Prove the inequality $\frac{e^x+e^{-x}}{2} \leq e^{x^2/2}$ for all real numbers $x$.

Question

How do I prove what's written in the title? I was able to get an incomplete proof for the case $x>2$. Here's my try: Use $e^x = \sum_{j=1}^{\infty} \frac{x^j}{j!}$.
Now we can see that if $x$ is a real number, then: $$e^{x^2/2}-e^x/2-e^{-x}/2=\sum_{j=1}^\infty \frac{\frac{x^{2j}}{2^{j-1}}-x^j-(-x)^j}{2j!}$$ and we need to show this is positive. Now, if $j$ is odd, then the numerator is just $x^{2j}/2^{j-1}$ which is always greater than zero. But if $j$ is even, multiply the numerator by $2^{j-1}$, and check if the result is positive. The result is $x^{2j} -2^{j} \cdot x^j=x^{j}(x^j-2^j)$ So if $x$ is greater then $2$, we get a positive result, but otherwise, we don't. So how do I continue for other values of $x$?

Answer 1

Your computation is flawed. The expansion of $\cosh{x}$ is $\sum_{j \geq 0}{\frac{x^{2j}}{(2j)!}}$, but the expansion of $e^{x^2/2}$ is $\sum_{j \geq 0}{\frac{x^{2j}}{2^j \cdot j!}}$.

So you just need to prove that $j!2^j < (2j)!$ for each $j$.

Answer 2

Notice:

$$\frac12(e^x+e^{-x})<\frac12(e^x+1)$$ and for $x>2.11$ that $e^\frac{x^2}{2}>e^x+1$

See if you can show it holds for $0<x<2.11$ (Note, negativity is irrelevant as both sides are even functions)

Answer 3

Let $f(x)=\frac{x^2}{2}-\ln\frac{e^x+e^{-x}}{2}.$

Since $f$ is an even function, it's enough to prove that $f(x)\geq0$ for $x\geq0.$

We see that $$f'(x)=x-\frac{e^x-e^{-x}}{e^x+e^{-x}}$$ and $$f''(x)=1-\frac{(e^x+e^{-x})^2-(e^x-e^{-x})^2}{(e^x+e^{-x})^2}=\frac{(e^x-e^{-x})^2}{(e^x+e^{-x})^2}\geq0.$$ Id est, $$f'(x)\geq f'(0)=0,$$ $$f(x)\geq f(0)=0$$ and we are done!

Answer 4

Noting that $\cosh x = \frac{e^x + e^{-x}}{2}$, you may proceed as follows:

• Note that $\cosh (-x) = \cosh x$ and $e^{\frac{(-x)^2}{2}} = e^{\frac{x^2}{2}}$
• $ \Rightarrow$ It is enough to show the inequality for $x \geq 0$.
• For $x= 0$ you have equality.
• $ \Rightarrow$ It is enough to show that $\left(e^{\frac{x^2}{2}} - \cosh x \right)' \geq 0$ for $x>0$.
• $\left(e^{\frac{x^2}{2}}\right)' = xe^{\frac{x^2}{2}} = \sum_{n=0}^{\infty}\frac{x^{2n+1}}{2^n\cdot n!}$
• $\left(\cosh x \right)' = \sinh x = \sum_{n=0}^{\infty}\frac{x^{2n+1}}{(2n+1)!}$ $$\frac{1}{2^n\cdot n!} \geq \frac{1}{(2n+1)!}\Leftrightarrow \frac{(n+1)\cdots (2n+1)}{2^n} \geq 1 \mbox{ True!}$$

From this the inequality follows.

Answer 5

Since both functions are even, we can focus on where $x$ is nonnegative. The inequality $e^x\geq 1+x$ is a little weak here. However the inequality $$e^x\geq 1+x+\frac{x^2}{2}$$ is of help here.

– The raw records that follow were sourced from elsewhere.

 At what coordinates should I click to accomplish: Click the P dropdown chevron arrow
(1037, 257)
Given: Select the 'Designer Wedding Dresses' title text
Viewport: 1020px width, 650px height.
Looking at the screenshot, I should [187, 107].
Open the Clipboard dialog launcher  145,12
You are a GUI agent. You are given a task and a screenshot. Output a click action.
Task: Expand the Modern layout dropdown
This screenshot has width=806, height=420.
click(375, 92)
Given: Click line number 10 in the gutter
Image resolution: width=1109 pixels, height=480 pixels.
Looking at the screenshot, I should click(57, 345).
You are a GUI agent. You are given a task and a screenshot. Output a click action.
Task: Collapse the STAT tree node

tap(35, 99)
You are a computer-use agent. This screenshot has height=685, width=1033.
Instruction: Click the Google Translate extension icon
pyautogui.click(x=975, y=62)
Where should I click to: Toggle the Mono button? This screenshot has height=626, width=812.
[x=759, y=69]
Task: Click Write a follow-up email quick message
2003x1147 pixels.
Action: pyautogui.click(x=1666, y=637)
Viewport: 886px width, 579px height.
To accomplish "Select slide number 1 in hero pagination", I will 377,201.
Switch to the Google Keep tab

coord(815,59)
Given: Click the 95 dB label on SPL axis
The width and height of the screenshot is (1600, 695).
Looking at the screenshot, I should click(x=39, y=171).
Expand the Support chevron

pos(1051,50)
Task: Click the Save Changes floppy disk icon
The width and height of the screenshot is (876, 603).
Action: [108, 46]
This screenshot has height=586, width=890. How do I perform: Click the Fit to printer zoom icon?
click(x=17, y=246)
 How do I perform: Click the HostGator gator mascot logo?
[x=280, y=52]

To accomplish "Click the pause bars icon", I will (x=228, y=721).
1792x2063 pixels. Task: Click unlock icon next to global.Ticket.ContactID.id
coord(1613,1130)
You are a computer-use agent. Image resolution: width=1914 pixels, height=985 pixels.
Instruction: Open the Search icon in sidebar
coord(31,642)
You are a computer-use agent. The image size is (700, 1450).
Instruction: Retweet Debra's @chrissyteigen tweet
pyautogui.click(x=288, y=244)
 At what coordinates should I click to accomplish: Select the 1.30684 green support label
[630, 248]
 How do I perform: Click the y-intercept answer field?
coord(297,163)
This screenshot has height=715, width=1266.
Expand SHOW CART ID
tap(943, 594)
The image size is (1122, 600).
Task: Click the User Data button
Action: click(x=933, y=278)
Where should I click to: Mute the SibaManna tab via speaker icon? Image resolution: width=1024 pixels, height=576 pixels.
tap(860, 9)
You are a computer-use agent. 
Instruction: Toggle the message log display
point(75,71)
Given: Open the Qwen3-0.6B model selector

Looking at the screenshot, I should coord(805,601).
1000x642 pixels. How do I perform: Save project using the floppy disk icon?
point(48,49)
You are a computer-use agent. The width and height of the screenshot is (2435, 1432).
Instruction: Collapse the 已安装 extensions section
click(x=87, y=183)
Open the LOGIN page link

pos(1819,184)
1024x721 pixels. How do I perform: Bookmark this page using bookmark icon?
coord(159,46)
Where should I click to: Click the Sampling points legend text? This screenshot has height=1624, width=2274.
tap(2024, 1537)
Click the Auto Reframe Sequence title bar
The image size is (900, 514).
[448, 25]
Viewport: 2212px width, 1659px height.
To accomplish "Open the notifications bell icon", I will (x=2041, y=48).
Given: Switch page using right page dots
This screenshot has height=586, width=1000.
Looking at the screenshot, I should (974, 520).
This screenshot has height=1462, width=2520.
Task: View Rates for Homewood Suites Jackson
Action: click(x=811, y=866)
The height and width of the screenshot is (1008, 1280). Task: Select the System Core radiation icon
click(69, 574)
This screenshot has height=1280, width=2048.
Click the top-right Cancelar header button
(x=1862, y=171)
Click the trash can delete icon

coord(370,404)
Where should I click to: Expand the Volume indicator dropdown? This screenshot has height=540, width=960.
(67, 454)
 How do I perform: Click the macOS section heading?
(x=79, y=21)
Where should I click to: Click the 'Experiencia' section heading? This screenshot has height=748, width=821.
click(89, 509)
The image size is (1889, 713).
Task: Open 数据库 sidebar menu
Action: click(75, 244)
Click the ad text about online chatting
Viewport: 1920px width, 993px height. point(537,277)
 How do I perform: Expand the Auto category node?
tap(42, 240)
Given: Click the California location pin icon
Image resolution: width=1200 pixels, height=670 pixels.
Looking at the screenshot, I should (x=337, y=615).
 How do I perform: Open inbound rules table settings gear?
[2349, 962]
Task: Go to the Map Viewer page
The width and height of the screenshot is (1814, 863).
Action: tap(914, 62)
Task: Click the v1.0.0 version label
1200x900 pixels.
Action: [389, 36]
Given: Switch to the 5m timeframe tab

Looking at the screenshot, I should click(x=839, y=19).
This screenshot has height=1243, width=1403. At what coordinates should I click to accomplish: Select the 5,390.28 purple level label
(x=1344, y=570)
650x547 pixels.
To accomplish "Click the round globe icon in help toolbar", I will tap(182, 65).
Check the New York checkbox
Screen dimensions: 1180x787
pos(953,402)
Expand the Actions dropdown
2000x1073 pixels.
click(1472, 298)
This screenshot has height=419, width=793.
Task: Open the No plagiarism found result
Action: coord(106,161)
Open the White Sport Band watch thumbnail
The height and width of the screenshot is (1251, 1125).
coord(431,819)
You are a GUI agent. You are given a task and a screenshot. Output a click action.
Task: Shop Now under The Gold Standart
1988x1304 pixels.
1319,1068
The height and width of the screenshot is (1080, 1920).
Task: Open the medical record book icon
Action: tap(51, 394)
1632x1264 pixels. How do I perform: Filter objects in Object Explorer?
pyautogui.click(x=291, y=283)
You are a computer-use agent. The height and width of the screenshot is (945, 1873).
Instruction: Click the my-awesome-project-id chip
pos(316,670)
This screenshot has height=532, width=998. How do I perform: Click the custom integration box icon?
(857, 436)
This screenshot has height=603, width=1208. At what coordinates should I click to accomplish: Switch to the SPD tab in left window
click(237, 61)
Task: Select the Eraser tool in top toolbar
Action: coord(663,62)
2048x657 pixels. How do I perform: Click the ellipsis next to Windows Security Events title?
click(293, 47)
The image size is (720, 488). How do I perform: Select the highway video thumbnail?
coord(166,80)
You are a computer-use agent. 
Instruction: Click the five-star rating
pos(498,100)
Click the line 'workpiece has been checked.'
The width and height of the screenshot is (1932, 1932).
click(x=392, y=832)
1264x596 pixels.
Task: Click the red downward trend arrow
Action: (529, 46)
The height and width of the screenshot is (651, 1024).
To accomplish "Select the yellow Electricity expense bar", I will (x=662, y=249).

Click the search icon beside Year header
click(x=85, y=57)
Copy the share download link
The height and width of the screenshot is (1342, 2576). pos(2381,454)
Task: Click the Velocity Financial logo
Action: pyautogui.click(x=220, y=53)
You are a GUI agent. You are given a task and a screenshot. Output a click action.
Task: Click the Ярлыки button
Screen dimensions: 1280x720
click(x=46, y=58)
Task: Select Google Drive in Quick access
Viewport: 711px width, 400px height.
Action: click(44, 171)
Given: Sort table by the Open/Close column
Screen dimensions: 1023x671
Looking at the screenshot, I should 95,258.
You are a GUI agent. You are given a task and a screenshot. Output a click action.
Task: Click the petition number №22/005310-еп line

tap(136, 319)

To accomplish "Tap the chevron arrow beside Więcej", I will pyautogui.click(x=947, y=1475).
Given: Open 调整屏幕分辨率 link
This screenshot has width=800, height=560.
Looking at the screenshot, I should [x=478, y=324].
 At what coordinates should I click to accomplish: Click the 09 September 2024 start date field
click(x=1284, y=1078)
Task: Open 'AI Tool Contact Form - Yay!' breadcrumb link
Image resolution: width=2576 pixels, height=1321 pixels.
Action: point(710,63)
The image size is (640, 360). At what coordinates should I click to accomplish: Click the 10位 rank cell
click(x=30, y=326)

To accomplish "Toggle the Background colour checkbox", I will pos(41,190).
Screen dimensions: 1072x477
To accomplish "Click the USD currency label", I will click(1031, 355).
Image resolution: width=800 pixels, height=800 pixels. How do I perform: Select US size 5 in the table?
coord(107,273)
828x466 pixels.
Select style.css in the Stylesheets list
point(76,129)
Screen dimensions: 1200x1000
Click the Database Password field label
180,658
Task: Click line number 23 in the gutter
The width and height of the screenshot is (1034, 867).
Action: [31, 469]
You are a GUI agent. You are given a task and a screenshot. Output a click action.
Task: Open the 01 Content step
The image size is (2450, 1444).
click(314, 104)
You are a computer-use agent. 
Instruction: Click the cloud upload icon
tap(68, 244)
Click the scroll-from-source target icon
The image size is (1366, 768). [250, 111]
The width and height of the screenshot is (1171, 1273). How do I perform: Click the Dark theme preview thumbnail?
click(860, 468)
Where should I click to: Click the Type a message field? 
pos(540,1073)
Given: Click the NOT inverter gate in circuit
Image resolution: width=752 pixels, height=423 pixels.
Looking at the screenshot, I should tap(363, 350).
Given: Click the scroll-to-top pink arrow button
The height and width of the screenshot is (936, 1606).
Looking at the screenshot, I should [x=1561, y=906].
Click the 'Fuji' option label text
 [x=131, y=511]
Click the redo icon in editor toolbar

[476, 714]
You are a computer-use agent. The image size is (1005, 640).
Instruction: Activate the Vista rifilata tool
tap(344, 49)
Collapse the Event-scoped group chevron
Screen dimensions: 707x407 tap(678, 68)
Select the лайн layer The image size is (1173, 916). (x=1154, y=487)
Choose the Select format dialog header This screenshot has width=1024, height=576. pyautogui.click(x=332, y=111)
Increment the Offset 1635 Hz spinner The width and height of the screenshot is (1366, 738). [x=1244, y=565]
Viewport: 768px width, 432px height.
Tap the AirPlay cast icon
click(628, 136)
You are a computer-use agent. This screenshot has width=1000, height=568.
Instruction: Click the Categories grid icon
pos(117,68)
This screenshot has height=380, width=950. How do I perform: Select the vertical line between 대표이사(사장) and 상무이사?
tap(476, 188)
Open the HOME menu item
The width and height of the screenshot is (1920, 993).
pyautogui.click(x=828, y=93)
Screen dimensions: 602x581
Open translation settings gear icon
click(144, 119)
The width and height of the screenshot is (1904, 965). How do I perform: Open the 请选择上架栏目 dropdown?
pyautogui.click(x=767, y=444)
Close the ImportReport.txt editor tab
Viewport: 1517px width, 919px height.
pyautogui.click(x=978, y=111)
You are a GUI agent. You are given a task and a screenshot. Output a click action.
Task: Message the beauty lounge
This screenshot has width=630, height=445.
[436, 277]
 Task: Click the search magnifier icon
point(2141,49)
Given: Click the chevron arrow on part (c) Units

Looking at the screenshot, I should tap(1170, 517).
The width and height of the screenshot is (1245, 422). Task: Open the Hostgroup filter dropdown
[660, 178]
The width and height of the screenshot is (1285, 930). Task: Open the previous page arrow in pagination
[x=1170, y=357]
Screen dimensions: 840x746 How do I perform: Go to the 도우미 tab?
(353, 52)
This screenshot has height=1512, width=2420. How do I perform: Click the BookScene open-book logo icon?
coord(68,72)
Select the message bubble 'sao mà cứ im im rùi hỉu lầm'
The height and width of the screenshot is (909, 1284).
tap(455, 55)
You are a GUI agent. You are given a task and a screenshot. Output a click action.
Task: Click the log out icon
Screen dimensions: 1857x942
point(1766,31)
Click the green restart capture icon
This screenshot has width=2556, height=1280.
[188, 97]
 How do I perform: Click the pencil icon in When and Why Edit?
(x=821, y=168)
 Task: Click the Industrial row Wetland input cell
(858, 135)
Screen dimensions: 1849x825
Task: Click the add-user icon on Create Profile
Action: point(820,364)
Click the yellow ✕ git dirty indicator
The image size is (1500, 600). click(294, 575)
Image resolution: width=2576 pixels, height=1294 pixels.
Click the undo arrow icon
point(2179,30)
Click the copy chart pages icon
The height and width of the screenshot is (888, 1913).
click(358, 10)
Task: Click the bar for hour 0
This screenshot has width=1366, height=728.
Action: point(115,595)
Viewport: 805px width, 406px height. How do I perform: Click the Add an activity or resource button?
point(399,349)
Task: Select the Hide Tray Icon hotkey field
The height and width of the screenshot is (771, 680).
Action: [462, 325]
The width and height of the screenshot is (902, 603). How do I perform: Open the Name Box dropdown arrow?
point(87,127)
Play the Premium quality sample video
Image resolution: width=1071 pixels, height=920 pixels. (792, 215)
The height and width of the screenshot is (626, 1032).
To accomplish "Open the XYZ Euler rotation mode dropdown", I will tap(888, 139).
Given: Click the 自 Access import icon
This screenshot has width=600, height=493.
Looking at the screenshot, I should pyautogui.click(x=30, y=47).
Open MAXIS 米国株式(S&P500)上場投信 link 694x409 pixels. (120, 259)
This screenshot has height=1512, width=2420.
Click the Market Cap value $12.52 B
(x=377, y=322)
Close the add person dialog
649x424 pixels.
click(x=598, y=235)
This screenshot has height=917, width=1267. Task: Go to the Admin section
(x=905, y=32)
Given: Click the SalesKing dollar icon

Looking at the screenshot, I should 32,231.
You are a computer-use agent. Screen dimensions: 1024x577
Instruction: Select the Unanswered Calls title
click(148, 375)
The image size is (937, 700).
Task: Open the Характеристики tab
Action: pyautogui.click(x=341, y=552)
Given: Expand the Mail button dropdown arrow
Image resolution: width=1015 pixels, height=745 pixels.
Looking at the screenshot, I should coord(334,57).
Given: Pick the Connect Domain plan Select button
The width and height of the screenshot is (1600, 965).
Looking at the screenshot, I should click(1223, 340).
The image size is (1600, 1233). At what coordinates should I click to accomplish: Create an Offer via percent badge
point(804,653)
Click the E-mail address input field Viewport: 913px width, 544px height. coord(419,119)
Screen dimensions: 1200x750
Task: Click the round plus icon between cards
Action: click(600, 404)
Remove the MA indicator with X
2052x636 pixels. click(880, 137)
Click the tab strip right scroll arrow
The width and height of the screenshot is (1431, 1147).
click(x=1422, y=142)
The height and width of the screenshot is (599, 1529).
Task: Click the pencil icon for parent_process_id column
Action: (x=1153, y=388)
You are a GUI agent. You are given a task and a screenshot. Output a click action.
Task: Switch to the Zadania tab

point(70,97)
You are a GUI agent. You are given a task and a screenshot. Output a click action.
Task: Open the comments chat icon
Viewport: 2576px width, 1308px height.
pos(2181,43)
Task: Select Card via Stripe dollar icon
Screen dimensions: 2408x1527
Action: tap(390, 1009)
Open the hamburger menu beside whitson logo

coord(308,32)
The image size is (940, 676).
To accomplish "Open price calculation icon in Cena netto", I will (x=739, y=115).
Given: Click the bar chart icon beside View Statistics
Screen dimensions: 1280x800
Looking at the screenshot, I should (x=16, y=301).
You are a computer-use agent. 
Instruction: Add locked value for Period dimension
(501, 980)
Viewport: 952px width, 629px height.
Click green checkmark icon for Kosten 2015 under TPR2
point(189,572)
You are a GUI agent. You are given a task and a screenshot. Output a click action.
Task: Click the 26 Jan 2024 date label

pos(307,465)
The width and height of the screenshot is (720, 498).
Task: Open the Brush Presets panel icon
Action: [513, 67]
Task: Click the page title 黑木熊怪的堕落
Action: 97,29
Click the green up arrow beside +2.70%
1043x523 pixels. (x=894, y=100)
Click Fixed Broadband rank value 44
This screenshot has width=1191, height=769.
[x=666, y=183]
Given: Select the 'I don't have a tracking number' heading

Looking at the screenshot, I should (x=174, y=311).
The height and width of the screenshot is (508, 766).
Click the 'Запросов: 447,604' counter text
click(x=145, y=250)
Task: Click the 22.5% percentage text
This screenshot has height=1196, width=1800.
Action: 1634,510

It suffices to show $$\cosh(x)\leq 1+\frac{x^2}{2}+\frac{x^4}{8}\leq e^{x^2/2}$$ which is much more approachable with derivatives. Of course, this doesn't hold for all $x$ due to exponential growth. However, it's fairly easy to show that it holds on $[0,1.5]$.

The inequality $$\cosh(x)\leq 1+\frac{x^2}{2}+\frac{x^4}{8}+\frac{x^6}{96}$$ holds on a much larger set--- a little more than $[0,10]$. This is just as simple as the preceding approach.